#### Your goal:
Wherever the string "three" shows up in the data below, copy the whole line.

------------------------------------------------------------

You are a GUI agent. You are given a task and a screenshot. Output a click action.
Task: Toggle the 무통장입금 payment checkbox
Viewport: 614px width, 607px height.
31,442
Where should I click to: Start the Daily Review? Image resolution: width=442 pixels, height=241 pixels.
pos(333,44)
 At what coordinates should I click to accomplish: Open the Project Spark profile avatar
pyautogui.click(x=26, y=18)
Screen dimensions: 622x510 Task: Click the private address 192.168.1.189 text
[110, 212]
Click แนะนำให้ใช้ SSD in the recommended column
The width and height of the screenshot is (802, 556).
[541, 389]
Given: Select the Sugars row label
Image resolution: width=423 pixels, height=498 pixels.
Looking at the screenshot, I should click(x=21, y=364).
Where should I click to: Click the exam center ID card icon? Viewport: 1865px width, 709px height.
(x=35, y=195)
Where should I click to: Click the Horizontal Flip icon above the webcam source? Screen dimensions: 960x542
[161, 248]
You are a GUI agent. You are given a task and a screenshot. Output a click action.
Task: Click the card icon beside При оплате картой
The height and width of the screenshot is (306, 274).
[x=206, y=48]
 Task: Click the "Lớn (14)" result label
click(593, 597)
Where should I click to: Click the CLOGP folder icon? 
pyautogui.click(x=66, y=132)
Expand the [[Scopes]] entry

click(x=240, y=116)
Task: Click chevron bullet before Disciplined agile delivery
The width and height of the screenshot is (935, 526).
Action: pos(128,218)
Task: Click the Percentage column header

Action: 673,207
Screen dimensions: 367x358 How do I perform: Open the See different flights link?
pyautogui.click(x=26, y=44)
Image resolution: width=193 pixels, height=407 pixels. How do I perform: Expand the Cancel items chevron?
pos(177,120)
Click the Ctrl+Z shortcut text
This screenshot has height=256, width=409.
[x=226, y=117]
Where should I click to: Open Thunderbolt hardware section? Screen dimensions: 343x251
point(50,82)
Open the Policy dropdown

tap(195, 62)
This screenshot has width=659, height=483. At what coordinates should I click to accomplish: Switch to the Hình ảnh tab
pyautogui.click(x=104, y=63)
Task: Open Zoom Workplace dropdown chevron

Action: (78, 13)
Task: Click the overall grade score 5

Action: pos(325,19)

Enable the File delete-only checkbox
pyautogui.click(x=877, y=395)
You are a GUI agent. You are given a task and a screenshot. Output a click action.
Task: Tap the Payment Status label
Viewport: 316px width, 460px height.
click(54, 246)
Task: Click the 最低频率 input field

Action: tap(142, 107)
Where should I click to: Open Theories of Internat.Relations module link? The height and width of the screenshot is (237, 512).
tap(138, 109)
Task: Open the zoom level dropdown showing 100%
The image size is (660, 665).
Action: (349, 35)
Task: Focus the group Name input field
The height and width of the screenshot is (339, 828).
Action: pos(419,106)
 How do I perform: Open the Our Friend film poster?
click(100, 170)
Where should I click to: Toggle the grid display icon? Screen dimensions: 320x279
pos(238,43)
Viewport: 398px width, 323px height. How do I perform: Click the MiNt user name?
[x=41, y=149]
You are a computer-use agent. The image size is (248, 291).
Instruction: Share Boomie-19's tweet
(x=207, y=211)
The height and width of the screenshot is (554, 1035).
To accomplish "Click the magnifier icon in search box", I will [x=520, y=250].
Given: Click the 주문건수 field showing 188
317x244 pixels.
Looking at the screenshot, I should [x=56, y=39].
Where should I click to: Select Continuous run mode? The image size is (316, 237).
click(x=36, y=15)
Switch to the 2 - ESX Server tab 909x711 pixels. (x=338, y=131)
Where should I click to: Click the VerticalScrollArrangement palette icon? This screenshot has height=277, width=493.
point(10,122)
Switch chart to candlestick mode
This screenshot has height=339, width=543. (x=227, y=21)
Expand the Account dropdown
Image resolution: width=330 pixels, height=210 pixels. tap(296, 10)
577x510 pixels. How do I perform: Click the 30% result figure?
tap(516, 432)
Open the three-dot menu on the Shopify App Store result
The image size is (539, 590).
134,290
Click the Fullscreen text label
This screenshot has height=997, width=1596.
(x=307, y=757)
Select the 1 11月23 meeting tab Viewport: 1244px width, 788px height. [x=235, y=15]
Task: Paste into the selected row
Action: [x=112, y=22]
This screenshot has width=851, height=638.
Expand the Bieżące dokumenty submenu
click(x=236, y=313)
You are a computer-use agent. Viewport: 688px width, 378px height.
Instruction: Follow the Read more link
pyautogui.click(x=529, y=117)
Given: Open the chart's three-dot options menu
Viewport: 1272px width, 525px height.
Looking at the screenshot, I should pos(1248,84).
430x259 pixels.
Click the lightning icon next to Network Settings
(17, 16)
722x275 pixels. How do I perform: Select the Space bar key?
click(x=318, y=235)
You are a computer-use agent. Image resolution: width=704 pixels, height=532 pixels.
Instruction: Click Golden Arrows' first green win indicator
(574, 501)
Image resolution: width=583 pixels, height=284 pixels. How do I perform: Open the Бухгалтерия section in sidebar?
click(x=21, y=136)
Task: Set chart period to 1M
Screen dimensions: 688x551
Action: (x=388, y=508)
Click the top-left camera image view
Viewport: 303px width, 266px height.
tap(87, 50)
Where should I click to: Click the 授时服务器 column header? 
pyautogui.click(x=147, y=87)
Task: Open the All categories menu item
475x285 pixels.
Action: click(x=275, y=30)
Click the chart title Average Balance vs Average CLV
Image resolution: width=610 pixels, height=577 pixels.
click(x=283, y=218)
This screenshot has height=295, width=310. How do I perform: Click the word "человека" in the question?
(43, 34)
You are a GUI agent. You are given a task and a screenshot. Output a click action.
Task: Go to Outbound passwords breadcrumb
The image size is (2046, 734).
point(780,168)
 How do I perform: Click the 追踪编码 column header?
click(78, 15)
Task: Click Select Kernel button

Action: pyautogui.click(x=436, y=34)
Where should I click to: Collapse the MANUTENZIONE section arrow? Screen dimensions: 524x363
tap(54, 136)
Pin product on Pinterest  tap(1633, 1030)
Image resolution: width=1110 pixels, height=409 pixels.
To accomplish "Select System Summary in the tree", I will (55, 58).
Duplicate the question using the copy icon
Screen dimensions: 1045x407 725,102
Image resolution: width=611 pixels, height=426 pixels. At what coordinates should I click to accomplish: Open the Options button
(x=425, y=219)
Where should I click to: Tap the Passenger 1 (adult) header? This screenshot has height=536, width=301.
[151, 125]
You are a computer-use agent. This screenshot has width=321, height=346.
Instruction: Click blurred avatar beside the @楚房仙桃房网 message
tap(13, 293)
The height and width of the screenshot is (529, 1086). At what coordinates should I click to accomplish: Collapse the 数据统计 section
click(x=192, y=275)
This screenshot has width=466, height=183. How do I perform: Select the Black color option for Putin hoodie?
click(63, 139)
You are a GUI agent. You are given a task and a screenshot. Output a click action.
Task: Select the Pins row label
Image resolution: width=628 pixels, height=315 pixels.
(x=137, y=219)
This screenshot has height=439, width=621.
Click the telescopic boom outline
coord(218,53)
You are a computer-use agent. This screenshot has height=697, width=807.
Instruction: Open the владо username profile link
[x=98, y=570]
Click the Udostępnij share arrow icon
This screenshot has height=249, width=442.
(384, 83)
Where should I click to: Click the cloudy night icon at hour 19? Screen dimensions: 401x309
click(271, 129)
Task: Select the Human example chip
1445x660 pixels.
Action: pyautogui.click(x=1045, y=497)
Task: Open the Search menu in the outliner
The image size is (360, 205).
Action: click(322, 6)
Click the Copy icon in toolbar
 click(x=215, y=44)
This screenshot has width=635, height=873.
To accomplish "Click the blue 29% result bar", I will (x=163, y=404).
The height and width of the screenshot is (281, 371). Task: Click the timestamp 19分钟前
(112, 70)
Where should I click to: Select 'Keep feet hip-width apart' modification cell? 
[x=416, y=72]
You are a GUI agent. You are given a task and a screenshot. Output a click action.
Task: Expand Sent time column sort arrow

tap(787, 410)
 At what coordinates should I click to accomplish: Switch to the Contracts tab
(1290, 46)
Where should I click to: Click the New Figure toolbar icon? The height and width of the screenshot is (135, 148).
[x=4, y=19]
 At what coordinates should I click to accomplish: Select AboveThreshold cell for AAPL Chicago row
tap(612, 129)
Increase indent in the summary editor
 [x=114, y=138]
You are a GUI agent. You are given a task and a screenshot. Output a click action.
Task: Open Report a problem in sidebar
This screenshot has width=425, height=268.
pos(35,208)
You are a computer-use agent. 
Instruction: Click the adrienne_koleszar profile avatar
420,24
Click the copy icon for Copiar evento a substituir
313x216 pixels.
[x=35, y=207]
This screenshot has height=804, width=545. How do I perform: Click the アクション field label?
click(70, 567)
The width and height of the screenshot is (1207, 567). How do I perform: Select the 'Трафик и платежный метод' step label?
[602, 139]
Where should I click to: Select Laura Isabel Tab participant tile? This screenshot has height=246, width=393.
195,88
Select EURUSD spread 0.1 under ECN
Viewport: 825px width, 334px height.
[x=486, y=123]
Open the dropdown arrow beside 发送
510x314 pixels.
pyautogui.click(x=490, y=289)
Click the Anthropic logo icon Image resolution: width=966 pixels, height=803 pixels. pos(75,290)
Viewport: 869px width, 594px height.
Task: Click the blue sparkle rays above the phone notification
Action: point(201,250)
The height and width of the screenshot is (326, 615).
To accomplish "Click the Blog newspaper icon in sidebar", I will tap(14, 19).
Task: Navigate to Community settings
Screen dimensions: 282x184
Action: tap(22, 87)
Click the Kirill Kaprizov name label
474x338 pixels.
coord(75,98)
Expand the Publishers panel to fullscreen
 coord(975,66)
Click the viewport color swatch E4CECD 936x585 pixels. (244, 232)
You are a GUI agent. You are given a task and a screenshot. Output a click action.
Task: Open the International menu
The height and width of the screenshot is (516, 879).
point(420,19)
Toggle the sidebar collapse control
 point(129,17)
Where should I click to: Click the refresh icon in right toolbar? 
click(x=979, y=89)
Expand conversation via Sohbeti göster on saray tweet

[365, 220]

------------------------------------------------------------

#### Written response:
Open the three-dot menu on the Shopify App Store result
Given: Open the chart's three-dot options menu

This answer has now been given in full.